Choose: Caesar alive and Romans slaves or Caesar dead and Romans free.
- Caesar’s love-Brutus weeps
- Caesar’s bravery-Brutus honors him.
- Caesar’s good luck-Brutus applauds him.
- Caesar’s ambition-Brutus killed him.
One of the rhetorical devices that Brutus uses is repetition. He says the same thing but either reverses the order or uses slightly different words.
Have I offended any person? Freeman/Roman
Caesar was killed for his offenses. Brutus would expect the same punishment.
If the Romans require death from Brutus, he will use the same dagger that he used to kill Caesar.
Antony will follow the provisos of the conspirators.
Rhetorical devices used by Antony
Repetition, humility, grief, shock, sarcasm, pathos, ethos, logos
Antony calls to the crowd as though he is their equal: Friends, Romans, Country men
Throughout his speech, Antony will use the words of Brutus to reinforce his points: ambition, ambitious, noble, honorable, honor.
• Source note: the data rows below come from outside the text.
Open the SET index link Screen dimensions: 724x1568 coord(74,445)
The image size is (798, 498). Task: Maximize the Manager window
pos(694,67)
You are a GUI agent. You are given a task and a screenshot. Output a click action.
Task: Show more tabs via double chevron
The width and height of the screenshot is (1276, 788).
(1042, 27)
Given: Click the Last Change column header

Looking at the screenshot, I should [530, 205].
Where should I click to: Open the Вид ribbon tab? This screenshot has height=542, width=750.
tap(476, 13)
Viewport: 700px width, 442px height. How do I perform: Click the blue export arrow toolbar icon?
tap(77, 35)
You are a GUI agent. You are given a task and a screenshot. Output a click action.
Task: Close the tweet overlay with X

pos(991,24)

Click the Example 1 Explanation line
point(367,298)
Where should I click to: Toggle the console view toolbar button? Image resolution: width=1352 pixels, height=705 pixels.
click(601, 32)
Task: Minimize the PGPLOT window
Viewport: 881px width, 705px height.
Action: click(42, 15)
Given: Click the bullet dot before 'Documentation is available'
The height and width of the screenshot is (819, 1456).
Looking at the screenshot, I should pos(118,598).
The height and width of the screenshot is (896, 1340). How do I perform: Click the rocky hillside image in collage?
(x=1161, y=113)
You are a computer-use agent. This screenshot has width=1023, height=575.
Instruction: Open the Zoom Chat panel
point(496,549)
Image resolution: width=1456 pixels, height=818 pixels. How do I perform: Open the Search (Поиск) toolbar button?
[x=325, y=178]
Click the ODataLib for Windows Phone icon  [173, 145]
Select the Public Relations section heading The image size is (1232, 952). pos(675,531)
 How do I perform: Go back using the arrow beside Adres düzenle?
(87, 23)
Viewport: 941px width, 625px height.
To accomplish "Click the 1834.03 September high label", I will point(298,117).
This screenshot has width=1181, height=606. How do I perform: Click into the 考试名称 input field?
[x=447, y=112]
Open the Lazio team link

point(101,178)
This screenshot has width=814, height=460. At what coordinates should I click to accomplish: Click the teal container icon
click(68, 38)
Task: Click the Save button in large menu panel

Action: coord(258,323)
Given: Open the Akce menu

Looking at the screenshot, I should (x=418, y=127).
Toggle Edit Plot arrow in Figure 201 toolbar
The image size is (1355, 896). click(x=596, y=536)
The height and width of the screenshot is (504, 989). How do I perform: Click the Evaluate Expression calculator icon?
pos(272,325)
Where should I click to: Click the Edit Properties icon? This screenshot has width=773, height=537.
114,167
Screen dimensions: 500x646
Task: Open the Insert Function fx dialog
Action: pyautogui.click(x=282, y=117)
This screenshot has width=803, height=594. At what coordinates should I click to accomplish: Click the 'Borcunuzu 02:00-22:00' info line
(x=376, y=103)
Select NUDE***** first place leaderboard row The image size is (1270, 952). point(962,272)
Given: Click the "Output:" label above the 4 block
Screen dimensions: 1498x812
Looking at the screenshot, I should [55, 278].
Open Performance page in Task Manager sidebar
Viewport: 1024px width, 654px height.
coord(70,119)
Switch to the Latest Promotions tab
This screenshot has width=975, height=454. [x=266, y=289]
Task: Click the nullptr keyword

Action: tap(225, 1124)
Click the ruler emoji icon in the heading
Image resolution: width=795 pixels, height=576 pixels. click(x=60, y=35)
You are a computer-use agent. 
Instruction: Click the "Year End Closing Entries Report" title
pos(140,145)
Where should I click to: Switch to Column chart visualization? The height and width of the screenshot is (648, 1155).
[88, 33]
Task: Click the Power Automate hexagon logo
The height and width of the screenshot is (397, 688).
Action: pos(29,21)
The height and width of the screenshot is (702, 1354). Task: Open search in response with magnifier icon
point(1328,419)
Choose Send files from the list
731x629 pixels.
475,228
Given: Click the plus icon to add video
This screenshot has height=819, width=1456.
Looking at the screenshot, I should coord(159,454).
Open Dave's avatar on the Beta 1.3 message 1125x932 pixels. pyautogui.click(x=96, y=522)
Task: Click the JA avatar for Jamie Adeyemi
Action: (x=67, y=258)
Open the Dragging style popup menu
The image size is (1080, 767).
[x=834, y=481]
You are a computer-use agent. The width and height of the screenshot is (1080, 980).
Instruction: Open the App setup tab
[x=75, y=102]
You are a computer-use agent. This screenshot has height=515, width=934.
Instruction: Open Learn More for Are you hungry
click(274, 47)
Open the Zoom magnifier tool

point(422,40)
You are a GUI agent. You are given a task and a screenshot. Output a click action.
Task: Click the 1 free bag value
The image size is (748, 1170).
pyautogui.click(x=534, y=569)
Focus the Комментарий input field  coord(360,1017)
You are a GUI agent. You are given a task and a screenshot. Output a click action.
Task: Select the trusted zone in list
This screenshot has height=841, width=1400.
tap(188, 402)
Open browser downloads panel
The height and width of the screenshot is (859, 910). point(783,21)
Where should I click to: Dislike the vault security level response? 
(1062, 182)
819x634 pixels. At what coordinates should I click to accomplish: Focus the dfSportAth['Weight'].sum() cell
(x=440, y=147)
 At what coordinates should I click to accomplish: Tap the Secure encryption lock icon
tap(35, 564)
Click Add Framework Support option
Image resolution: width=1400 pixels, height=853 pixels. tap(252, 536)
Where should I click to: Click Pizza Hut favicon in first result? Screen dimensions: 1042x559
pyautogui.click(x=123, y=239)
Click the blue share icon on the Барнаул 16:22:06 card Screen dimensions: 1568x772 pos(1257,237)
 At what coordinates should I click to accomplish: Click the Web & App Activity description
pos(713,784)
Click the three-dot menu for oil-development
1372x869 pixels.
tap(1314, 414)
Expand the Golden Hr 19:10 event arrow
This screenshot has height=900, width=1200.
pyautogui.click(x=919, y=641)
He initially uses them just as he promised Brutus that he would. As the speech progresses, his tone becomes more and more sarcastic toward the assassins.
Antony states his purpose: He is there to bury Caesar. He is not going to bring up all of the good things that Caesar did. Of course, he then proceeds to list the good things that Caesar had done for Rome.
- Brought captives which made ransoms and money for Rome
- Caesar cried for the poor.
- Caesar refused the crown three times.
He asks the audience two questions:
- Does this sound like Caesar was ambitious?
- Why do the Romans not mourn Caesar that they loved only yesterday?
Antony appears overcome with grief and pauses. This is a ploy to allow the mob time to think about what Antony has said so far.
He describes his purported feelings about the assassins.
Good friends, let me not stir you up
To such a sudden flood of mutiny
They that have done this deed are honorable.
Antony brings out Caesar’s will to tease the crowd. Then he puts it away for the present.
He describes the conspirators taking souvenirs from the body of Caesar: they took his blood and hair for memorabilia and to leave their children.
Antony uses the body of Caesar to point out the thirty five stab wounds that were made. He lists all of the conspirators and ascribes a wound to each one.
Finally, the crowd makes Antony read the will which provides money and recreational areas for the Roman Citizens.
The Crowd is now hysterical. Now a mob---they leave to cremate Caesar and to kill the conspirators.